Enquanto eu rasgava mais trotadores de porco, ela ofereceu canções em tagalo para ouvir, orientação de viagem e outros petiscos. Mais uma vez, eu estava sentado comendo enquanto ouvia histórias sobre as Filipinas. Por anos sofri tanto por ser uma impostora que esqueci a principal alegria da mesa dos meus avós: a conexão com uma parte de mim.

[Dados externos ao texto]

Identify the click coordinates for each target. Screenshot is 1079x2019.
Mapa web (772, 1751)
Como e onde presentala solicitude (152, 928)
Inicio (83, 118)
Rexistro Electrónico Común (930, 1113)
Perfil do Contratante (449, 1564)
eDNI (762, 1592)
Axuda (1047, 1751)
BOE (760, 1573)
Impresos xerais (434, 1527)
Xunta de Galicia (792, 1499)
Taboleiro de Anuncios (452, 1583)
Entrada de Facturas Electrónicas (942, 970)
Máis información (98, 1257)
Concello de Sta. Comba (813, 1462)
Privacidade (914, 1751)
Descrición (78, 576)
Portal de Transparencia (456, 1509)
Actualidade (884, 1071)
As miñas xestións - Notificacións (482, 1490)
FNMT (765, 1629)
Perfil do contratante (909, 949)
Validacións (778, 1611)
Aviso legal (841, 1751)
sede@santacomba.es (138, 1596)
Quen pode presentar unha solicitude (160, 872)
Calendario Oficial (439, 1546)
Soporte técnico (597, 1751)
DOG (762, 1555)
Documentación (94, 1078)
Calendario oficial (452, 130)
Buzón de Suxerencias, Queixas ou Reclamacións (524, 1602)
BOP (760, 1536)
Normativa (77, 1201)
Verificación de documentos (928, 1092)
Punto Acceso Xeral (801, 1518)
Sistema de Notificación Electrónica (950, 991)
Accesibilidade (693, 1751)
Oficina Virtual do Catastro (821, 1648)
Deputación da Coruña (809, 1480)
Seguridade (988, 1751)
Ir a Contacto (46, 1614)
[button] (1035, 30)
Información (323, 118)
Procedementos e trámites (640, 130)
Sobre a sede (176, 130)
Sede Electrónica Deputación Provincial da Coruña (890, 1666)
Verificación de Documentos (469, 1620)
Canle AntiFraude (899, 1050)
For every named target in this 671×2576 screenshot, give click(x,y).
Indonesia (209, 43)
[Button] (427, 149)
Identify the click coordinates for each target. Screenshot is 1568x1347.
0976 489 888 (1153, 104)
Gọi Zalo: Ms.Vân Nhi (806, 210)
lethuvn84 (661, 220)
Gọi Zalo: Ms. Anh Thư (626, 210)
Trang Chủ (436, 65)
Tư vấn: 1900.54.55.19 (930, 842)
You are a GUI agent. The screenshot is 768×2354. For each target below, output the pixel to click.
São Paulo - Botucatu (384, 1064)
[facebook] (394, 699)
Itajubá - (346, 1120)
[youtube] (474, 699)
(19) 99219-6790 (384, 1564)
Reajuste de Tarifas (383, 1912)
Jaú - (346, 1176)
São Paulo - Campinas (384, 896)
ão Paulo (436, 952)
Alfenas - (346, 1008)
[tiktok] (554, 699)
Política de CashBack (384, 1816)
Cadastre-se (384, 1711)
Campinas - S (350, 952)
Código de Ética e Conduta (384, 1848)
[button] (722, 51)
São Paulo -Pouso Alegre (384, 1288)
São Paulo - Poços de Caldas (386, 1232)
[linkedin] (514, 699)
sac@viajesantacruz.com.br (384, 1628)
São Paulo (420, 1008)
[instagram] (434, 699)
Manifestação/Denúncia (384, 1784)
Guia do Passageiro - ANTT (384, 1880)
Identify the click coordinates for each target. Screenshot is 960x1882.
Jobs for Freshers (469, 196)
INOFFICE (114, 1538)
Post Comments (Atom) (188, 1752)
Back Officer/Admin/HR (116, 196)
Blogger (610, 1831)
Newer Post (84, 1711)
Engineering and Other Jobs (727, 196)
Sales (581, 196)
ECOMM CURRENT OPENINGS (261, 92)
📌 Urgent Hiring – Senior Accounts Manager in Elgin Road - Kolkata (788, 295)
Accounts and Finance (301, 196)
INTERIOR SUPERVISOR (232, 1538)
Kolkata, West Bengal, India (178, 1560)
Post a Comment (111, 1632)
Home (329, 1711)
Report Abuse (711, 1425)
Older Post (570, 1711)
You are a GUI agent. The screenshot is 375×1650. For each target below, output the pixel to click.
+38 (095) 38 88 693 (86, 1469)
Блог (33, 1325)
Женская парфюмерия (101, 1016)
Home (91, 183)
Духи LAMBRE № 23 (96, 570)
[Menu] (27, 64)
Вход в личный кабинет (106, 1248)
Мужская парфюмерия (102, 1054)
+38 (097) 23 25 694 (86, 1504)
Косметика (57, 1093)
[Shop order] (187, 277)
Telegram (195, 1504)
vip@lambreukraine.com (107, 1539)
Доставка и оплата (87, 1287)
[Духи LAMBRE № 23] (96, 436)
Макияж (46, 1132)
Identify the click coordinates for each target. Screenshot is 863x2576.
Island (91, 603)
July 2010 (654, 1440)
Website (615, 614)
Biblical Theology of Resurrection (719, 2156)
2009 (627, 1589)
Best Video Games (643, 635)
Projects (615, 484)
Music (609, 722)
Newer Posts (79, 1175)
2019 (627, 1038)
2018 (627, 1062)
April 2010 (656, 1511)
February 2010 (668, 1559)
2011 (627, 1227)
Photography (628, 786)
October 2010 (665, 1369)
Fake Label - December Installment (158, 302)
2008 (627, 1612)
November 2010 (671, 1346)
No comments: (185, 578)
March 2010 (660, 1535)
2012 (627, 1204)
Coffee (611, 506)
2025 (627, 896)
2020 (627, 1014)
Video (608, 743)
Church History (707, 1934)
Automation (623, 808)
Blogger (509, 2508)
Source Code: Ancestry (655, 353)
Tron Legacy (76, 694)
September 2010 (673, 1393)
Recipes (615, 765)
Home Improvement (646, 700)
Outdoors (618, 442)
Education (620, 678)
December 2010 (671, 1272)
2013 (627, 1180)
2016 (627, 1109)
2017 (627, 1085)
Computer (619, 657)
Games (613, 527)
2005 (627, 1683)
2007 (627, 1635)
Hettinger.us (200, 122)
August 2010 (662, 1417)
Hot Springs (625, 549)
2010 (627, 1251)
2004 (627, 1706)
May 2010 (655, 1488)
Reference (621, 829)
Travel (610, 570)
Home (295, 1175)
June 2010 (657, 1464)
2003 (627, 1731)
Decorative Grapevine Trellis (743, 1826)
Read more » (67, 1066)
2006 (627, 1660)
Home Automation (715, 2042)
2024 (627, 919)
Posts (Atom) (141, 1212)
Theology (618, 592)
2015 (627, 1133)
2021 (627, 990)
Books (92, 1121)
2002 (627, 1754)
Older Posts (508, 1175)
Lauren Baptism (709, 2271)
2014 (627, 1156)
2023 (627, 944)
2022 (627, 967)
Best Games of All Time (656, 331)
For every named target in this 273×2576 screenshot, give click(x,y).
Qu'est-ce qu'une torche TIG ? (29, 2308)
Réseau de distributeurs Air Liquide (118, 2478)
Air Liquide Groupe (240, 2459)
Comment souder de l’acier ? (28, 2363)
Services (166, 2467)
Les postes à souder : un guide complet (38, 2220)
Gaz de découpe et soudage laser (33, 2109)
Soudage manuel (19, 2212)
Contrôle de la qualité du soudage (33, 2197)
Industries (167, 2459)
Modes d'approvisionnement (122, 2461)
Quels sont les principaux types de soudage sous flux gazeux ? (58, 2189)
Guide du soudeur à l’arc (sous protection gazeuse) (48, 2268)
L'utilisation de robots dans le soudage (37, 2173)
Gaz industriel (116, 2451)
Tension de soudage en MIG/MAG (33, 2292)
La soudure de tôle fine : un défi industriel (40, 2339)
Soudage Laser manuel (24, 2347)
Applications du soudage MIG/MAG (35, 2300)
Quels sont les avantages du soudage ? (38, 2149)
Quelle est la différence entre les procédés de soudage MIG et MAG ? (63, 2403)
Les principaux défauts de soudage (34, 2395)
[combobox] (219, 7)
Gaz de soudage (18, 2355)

Uma noite em casa, exausta, mas diante de um pacote de coxas de frango na geladeira, fiz o que minha mãe cozinheira costuma fazer: preparei o jantar à medida que avançava. Abri meus armários e comecei a jogar as coisas em uma panela. Dourei o frango. Deglaceei a panela com um pouco de vinagre antes de adicionar o alho. Esvaziei o resto de uma lata meio usada de pasta de tomate. Devolvi o frango e polvilhei com molho de soja. Ao jogar uma folha de louro, parei e ri alto. Sem perceber, montei o adobo do meu pai. Seu prato pode não ter sido original, mas para mim - que o conjurou como um feitiço que estava profundamente em meus ossos - era autêntico o suficiente.